Texte à lire
((
Les plus belles courses d'Alpine (et les moins pires)

Près du sommet du mont Pourri ©Ulysse Lefebvre

Reprendre la montagne et le ski après une longue période d’abstinence, c’est comme revivre une première fois, avec le risque d’avoir les yeux plus gros que le ventre. En partant au mont Pourri, fleur au fusil, on savait que le plaisir serait à la hauteur de l’altitude. Au prix de quelques souffles coupés et autres objets égarés… Une histoire post-confinement qui peut se rejouer de temps à autre. 

Qui n’a jamais pensé monter au sommet du mont Pourri ? Si le nom de cette belle montagne peut laisser à désirer, ou lasser de désirer, le mont Pourri attire forcément l’oeil un jour ou l’autre. Du haut de ses 3779m, deuxième sommet de Vanoise, il fait partie des grosses montagnes reconnaissables de loin, de celles dont les épaules sont encore ornées de glaciers. C’est cette ambiance alpine que notre cordée « Alpine » avait hâte de retrouver.

Même si deux mois de restrictions nous ont prouvé que l’on pouvait vivre la montagne par procuration, au travers de récits, de littérature, de points de vues ou de films, force est de constater que le jour venu où les portes se réouvrent, on fonce comme au premier jour. Avec ses joies simples et ses petites erreurs d’inattention…

Entre le Grand Col et le col des Roches ©Jocelyn Chavy

On retrouve donc les questions dans le tableau à double entrée de nos esprits fatigués : comment trouver un sommet haut qui conserve la neige, d’orientation nord ou ouest pour échapper à la soupe printanière, tout en évitant de trop longues approches à pied et chausser au plus vite… Ah oui, et un sommet éventuellement beau et à l’ambiance haute montagne. On ressort les cartes et les topos, les listes de noms consignés dans un carnet de courses « à faire »… Pourri !

Arc 2000, 5h. La crainte de la neige molle nous motive à partir tôt. Trop tôt peut-être. Mais nous émettons de gros doutes sur notre forme physique et préférons anticiper un éventuel rythme escargotien. Les tutos Youtube sur le gainage des abdos profonds et autres séances de méditation positive proposés à foison durant les deux mois de confinement ne nous ont pas convaincus pour garder le pied alpin.
))
Travail demandé
(1) Dans les enregistrements, remplacez « gear » par « cog » dans la partie qui s'ouvre sur leur première ligne et se ferme sur la ligne contenant « [x=129, y=204] », ces deux lignes comprises. Recopiez ce passage sans aucune autre modification.
(2) Poursuivez le récit de l'ascension du mont Pourri en reprenant juste après sa dernière phrase.
Le texte et les enregistrements sont sans rapport l'un avec l'autre.

Enregistrements
((
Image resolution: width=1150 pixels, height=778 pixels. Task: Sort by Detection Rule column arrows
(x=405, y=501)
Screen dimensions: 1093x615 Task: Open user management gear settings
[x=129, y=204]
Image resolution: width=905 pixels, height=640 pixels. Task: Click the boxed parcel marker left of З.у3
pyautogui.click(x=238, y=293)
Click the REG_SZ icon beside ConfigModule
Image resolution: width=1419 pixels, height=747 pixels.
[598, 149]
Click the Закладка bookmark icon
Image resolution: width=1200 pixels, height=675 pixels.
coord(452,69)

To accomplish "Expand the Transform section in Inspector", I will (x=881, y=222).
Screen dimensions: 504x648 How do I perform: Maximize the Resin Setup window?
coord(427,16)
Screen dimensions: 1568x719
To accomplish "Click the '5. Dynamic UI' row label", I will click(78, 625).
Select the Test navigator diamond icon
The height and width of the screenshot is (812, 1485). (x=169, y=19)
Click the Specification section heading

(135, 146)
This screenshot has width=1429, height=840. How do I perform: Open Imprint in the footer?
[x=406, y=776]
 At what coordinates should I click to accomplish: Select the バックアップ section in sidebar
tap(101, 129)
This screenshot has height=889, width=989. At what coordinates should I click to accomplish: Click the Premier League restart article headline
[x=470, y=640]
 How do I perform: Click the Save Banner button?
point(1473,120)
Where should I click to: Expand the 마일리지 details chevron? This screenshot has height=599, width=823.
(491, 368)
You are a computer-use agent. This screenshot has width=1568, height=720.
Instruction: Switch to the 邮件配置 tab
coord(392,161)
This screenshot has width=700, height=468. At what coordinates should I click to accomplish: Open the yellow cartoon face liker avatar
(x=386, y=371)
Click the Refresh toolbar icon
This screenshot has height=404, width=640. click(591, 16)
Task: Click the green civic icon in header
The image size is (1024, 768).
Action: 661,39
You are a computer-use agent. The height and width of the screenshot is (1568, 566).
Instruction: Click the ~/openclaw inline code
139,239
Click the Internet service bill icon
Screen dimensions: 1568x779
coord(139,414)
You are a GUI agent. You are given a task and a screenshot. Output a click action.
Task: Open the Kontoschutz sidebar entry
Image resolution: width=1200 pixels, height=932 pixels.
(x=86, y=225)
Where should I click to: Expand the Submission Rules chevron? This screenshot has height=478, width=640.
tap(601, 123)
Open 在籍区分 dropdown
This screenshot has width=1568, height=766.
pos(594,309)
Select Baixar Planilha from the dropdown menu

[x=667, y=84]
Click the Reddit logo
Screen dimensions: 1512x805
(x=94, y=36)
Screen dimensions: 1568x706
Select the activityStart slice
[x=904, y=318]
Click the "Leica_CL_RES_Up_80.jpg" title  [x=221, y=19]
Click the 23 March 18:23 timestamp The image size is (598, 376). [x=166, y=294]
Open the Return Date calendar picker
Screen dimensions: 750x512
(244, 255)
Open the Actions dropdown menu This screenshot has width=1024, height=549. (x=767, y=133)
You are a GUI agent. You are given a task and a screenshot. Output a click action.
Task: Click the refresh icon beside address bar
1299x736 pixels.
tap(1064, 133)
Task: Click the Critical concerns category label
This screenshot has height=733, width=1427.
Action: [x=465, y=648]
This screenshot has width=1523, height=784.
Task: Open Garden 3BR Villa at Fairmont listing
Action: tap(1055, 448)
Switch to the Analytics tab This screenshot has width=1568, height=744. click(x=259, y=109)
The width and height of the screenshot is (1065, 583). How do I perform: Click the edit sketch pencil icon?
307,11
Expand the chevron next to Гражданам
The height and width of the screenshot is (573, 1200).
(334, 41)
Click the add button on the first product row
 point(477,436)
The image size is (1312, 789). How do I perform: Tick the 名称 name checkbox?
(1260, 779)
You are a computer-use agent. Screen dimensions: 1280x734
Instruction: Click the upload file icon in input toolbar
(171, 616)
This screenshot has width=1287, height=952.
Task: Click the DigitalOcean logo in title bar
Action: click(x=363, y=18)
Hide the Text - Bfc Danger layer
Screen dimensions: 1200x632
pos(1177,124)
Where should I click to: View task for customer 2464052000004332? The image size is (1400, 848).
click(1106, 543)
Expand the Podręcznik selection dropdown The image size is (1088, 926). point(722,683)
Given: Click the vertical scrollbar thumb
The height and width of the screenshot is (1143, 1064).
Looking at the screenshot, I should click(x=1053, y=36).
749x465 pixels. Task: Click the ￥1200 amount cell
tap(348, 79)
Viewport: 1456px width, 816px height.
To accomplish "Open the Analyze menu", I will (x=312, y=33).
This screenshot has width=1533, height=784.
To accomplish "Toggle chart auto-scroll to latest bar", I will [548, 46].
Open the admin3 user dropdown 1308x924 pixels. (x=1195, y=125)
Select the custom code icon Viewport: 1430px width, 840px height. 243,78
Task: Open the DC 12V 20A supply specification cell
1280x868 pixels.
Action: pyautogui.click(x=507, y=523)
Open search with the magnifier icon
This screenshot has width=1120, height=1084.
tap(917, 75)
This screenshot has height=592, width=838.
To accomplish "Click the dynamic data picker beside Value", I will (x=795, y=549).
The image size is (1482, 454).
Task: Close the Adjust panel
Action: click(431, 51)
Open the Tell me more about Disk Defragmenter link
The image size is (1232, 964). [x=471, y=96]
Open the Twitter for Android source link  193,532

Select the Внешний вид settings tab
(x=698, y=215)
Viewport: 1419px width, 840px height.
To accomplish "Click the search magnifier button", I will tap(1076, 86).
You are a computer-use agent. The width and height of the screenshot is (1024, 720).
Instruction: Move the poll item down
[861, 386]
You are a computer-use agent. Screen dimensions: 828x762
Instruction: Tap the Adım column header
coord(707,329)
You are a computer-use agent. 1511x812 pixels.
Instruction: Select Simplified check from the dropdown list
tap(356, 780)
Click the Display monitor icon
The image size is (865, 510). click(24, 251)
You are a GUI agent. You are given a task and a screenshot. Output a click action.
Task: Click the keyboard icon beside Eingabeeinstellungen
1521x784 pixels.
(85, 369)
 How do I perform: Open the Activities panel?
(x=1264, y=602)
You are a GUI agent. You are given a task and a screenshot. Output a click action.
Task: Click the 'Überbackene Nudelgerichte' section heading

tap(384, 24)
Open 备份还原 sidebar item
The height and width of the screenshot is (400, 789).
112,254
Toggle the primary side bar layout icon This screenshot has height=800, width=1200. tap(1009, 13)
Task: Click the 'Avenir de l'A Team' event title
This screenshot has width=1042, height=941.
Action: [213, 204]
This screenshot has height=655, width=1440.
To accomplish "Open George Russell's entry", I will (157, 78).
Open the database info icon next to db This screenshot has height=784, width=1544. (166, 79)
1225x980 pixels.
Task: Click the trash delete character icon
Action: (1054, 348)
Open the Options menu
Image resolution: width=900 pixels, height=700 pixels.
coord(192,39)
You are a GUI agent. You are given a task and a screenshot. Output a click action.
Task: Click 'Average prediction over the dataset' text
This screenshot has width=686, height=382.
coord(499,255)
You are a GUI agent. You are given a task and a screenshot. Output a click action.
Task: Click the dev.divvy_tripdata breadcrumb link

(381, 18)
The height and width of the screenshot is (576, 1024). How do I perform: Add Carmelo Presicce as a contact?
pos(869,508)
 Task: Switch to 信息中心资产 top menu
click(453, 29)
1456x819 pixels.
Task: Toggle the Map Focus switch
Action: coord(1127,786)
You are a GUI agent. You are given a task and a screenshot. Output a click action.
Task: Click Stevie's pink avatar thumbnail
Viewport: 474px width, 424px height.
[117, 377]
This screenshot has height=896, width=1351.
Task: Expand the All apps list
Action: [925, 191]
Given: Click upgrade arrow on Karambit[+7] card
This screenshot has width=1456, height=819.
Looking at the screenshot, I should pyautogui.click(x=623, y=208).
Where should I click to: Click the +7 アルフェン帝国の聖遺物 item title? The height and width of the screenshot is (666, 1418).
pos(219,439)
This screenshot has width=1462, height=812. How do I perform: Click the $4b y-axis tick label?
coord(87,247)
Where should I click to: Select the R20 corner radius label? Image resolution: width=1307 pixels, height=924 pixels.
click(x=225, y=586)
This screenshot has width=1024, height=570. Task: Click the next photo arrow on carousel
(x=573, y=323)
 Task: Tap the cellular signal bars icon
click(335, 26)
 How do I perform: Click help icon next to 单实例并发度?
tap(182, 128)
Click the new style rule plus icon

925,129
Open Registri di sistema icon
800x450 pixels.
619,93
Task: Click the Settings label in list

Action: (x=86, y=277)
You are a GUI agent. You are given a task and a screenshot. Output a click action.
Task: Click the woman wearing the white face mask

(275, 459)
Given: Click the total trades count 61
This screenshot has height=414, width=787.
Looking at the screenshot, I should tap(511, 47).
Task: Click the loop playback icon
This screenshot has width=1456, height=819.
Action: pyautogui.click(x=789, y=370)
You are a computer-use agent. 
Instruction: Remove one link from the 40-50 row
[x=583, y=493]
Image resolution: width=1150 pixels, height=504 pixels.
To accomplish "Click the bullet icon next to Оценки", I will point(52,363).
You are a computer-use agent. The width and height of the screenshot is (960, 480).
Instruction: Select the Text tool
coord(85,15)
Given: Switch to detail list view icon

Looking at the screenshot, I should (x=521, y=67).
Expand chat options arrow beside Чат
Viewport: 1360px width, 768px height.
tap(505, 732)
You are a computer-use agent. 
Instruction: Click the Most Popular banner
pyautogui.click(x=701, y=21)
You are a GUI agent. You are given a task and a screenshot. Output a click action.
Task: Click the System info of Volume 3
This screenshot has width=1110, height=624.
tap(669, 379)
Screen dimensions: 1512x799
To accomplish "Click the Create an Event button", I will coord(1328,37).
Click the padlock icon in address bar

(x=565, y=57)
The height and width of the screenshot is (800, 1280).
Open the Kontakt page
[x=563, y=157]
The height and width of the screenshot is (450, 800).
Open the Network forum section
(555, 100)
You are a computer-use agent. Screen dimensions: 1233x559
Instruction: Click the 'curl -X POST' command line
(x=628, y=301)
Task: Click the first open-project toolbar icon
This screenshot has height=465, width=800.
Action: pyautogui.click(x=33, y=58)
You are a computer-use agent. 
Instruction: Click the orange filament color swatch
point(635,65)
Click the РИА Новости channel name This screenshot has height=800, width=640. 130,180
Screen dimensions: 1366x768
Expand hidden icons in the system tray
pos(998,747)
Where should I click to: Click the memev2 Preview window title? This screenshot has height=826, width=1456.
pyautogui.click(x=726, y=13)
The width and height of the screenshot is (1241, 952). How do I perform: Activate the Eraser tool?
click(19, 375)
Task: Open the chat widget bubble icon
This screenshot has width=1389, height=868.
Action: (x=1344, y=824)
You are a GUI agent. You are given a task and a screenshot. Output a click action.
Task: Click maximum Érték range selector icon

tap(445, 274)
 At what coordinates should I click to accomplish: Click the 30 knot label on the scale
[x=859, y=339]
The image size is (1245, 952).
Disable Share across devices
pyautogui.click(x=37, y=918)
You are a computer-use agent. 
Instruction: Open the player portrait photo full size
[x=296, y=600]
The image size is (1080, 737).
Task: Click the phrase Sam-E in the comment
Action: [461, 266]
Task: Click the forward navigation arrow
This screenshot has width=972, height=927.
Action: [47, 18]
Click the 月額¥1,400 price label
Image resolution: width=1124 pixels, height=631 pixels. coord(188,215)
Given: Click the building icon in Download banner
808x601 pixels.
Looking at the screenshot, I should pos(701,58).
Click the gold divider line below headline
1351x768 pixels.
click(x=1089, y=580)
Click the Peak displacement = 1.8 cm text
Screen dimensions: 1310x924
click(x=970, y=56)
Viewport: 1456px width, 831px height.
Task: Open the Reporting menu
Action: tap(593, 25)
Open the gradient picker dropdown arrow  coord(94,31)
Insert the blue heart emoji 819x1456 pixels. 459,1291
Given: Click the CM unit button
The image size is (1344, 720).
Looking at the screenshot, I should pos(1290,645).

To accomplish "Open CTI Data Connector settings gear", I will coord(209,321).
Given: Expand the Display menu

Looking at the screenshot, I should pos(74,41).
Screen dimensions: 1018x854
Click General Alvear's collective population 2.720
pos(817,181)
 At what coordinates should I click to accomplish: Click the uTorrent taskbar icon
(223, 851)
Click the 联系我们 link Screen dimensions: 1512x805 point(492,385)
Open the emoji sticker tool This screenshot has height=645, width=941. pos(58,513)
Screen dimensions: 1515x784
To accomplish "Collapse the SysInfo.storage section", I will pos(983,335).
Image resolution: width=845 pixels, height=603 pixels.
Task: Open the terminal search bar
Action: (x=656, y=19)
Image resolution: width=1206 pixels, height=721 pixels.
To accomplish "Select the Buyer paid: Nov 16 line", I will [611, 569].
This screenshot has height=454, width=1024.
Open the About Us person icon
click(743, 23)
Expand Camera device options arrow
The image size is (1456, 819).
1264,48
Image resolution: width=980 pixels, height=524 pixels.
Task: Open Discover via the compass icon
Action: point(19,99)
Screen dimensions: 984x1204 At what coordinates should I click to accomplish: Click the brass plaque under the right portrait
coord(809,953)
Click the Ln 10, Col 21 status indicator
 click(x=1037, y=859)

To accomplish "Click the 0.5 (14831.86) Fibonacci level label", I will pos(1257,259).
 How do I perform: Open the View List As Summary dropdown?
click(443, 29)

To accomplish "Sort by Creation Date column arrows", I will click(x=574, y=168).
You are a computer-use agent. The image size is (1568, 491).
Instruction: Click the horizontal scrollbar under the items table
))
Réponses aux exercices
(1)
Image resolution: width=1150 pixels, height=778 pixels. Task: Sort by Detection Rule column arrows
(x=405, y=501)
Screen dimensions: 1093x615 Task: Open user management cog settings
[x=129, y=204]

(2)
En sortant du Grand Col. ©Ulysse Lefebvre

Sous le col des Roches (à gauche). ©Jocelyn Chavy

Si le rythme se gère en modérant l’allure (pas trop vite) et les efforts (ne pas trop pousser sur les cuisses), il faut croire que les reflexes et les équilibres prennent plus de temps à revenir. Après une heure de course, on déplorait un bâton cassé pour cause de zipette sur un talus glacé de ratrack. Une heure plus tard, un capuchon d’objectif photo ouvrait une directissime descendante vers le glacier du Geay.
Et que dire de ce dialogue, assis au sommet, aussi puissant que nonchalant, alors que les esprits se perdent dans le paysage :
– Tiens c’est quoi ce truc bleu qui roule ?
– Ah bein c’est ma doudoune en boule.
– Elle va vite dis-donc.
– C’est vrai.
– Oh mais regarde elle va peut-être s’arrêter… ah non elle repart de plus belle.
– Elle va faire un sacré saut depuis le sérac.
– Dommage qu’on puisse pas le voir d’ici.
– Bon bein faudra que je me rachète une doudoune.

Mais aussi une frontale oubliée près de la voiture et une paire de baton, le second ayant cassé lui aussi à la descente…

 

Coup d’oeil sur les 150 derniers mètres, sous le sommet. ©Ulysse Lefebvre

La foule des grands jours au sommet. À qui la faute ? ©Ulysse Lefebvre

Il faut dire que passer de 400m de dénivelé positif en moyenne, dans un cercle d’un kilomètre de rayon, à 1750m en altitude, sans transition, demande quelques efforts qui alourdissent les jambes et ralentissent l’esprit. Malgré tout, l’ascension est plutôt aisée, avec une neige dure tout du long qui permet de monter au choix à skis avec les couteaux ou avec les crampons. La traversée du glacier du Geay, sous le col des Roches, est pour l’heure encore bien bouchée et ne décaille que vers 10h30/11h par une belle journée ensoleillée. En revanche, les pentes amont sous le sommet restent en neige dure et offrent un ski disons, utilitaire.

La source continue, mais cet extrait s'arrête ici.